▸ Set task 1
Can you reproduce the rows below, starting at the row that contains "Given: Open the In-Container" and running through the last row, both ends included?

# Slippery Tool Rest



## Charlieham42 (Sep 30, 2013)

I am fairly new to turning. Here is one problem I had that has now been at least partially solved by experimentation, but I have not seen it addressed anywhere. Perhaps some of you have had this problem, or care to comment on it.

I watched many videos on turning, and the person in the clip never seems to have any problem moving the tool along the tool rest. I hold the tool handle in one hand, and the other hand grips the tool against the tool rest; as I push the tool along the tool rest, it sometimes seems to get stuck, then jumps forward. I filed the top of the tool rest a little to remove some nicks, and then tried a little wax on the rest, both resulting in slight improvements. I also rounded the corners of the tools, so when I did get a catch, it didn't make a nick in the rest. The biggest improvement came when I realized that the underside of my cast iron rest was very rough from the mold material, and my hand would not move smoothly against it. After smoothing the casting where my hand rubbed the rest, I am getting much smoother turnings. I am thinking about replacing my rest with one made from round steel rod.

Any other ideas?

Thanks,
Charlieham42


----------



## neville9999 (Jul 22, 2010)

My suggestion, practice, practice practice. N


----------



## Shop guy (Nov 22, 2012)

+1 what Neville said and welcome to the forum. Smoothing the surfaces of the rest should also help. Keep watch on the area where the tools move.


----------



## john60 (Aug 30, 2014)

Loosen up on the death grip


----------



## phillip.c (Aug 9, 2012)

I bought a used lathe a few years ago (very old, for about 100$). I am partly ashamed to say I haven't used it yet!


----------



## BernieW (Sep 12, 2006)

I had the same problem with cheap tool rests. I bought the Robust tool rests for my Nova lathe and for my mini Jet lathe. I haven't looked back since. I have had them now for several years and still give good service with no catching or slipping. You can check this site out. For 16? Lathe with 1? Diameter Post | Robust Woodturning Tools 

For 10? or 12? Mini Lathe Tool Rests ? 5/8 or 16 mm Diameter Post | Robust Woodturning Tools

For my Jet I have a 3" and 6". For my Nova I have the 4" and 9" comfort rest.


----------



## Garyk (Dec 29, 2011)

You are on the right track. Taking a file and working the top of the tool rest to get the casting burrs off is a common practice with wood turners. I prefer using the round stainless steel rest for smaller turnings (pens, bottle stoppers & etc) but go back to the standard rest for larger jobs. I suggest joining a turning club if that is an option for you. Most clubs have mentors to help beginning turners. Watching the various demonstrations by pros or advanced turners will help you get started on the right foot. You will find that the pros all develop their own methods for turning, sharpening and etc.but the basics will remain the same. A good DVD for beginning turners are those by Bonnie Klein. She specializes in small turnings and holds many classes each year for younger turners (not guessing your age, just saying she keeps it simple and useful). Her small doesn't mean useless, she makes a living turning, it's just that she has developed a unique style of teaching. Start simple and work your way up. Good luck....


----------



## MEBCWD (Jan 14, 2012)

Charlie,

Welcome to the Router Forums.

▸ Entries provided
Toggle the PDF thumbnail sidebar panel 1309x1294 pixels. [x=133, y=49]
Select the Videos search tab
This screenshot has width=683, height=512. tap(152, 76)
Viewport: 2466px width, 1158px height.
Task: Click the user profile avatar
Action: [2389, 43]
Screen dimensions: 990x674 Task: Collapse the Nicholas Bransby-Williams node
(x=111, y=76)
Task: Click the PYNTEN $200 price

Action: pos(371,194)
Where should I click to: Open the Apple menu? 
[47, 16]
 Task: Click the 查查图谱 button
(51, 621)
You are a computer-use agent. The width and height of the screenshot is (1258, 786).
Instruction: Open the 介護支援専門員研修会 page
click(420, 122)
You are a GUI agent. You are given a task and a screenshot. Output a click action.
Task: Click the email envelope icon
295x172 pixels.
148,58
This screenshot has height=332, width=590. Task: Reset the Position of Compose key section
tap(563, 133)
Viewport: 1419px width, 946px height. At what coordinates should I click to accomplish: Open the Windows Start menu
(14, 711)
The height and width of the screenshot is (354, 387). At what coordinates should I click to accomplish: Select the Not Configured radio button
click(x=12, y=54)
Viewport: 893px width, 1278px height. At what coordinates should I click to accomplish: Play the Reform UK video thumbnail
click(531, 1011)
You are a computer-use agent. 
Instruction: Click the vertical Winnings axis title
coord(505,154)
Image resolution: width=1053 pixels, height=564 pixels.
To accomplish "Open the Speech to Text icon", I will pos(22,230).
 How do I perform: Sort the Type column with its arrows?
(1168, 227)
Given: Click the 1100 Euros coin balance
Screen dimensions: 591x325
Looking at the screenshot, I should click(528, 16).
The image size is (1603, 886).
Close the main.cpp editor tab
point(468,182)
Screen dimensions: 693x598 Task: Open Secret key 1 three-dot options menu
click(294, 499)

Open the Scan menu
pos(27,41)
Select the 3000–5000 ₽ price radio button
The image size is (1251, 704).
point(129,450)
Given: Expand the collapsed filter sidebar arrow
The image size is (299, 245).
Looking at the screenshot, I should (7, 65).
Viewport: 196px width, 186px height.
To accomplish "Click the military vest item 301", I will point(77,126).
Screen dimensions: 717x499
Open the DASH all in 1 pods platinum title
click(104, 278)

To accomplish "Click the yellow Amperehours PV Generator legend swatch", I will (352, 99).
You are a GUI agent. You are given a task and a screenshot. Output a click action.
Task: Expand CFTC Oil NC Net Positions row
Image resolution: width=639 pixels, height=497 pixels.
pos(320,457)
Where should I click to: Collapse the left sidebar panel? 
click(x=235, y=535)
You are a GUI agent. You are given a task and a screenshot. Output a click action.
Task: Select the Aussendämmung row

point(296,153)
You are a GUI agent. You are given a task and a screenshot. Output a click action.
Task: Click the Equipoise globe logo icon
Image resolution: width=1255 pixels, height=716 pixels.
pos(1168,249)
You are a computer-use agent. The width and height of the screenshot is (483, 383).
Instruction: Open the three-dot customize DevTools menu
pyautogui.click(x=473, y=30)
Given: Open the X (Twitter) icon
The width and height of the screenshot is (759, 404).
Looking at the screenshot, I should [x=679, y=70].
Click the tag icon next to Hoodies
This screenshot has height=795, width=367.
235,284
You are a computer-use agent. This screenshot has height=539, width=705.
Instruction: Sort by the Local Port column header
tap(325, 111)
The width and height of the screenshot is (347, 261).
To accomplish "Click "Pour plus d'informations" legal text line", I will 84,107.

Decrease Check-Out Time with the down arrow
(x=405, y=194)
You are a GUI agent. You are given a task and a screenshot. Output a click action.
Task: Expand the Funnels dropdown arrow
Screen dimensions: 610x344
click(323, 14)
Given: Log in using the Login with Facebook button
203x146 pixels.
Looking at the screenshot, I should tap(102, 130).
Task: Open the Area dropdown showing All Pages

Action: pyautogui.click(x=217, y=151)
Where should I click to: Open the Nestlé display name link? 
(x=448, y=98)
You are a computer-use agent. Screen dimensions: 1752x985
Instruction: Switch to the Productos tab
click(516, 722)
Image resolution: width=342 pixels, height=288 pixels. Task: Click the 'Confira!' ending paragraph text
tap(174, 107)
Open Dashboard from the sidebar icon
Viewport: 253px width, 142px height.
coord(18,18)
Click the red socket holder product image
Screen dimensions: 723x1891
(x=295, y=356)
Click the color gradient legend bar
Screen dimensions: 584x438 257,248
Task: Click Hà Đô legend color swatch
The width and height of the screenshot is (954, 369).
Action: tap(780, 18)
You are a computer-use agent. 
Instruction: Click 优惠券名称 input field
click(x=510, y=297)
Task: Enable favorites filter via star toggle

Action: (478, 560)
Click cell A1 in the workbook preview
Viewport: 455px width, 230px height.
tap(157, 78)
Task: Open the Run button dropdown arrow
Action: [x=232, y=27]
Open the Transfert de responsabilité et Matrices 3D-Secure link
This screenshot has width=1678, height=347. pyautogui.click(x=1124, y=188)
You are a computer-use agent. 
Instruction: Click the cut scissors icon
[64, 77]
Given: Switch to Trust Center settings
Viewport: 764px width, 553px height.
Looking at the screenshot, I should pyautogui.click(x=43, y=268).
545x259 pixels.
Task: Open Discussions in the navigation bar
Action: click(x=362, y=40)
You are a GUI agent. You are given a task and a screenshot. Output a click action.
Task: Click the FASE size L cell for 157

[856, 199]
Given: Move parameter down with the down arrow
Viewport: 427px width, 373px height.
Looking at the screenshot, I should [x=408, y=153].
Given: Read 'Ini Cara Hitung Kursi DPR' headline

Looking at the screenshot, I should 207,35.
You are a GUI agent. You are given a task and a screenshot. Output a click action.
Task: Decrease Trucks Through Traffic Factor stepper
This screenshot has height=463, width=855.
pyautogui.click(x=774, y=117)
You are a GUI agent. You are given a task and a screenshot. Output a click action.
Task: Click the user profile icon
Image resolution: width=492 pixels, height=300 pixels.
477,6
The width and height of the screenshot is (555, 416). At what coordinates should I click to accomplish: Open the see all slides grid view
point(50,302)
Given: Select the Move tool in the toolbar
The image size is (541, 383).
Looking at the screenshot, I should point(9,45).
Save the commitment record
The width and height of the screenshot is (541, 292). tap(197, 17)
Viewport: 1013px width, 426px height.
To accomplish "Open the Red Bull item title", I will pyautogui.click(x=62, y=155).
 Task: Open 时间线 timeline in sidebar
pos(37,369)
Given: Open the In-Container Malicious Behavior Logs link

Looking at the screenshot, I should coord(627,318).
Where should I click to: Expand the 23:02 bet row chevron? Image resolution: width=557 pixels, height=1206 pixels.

▸ Set task 2
According to the forum thread on the slippery tool rest, is each of these statements true? (a) The original poster filed the top of the tool rest to remove nicks. (b) BernieW bought Robust tool rests only for a Nova lathe. (c) Garyk prefers the round stainless steel rest for larger jobs.

▸ Task solution 1
Given: Open the In-Container Malicious Behavior Logs link

Looking at the screenshot, I should coord(627,318).
Where should I click to: Expand the 23:02 bet row chevron? Image resolution: width=557 pixels, height=1206 pixels.

▸ Task solution 2
(a) Yes: "I filed the top of the tool rest a little to remove some nicks"
(b) No: "I bought the Robust tool rests for my Nova lathe and for my mini Jet lathe."
(c) No: "I prefer using the round stainless steel rest for smaller turnings (pens, bottle stoppers & etc) but go back to the standard rest for larger jobs."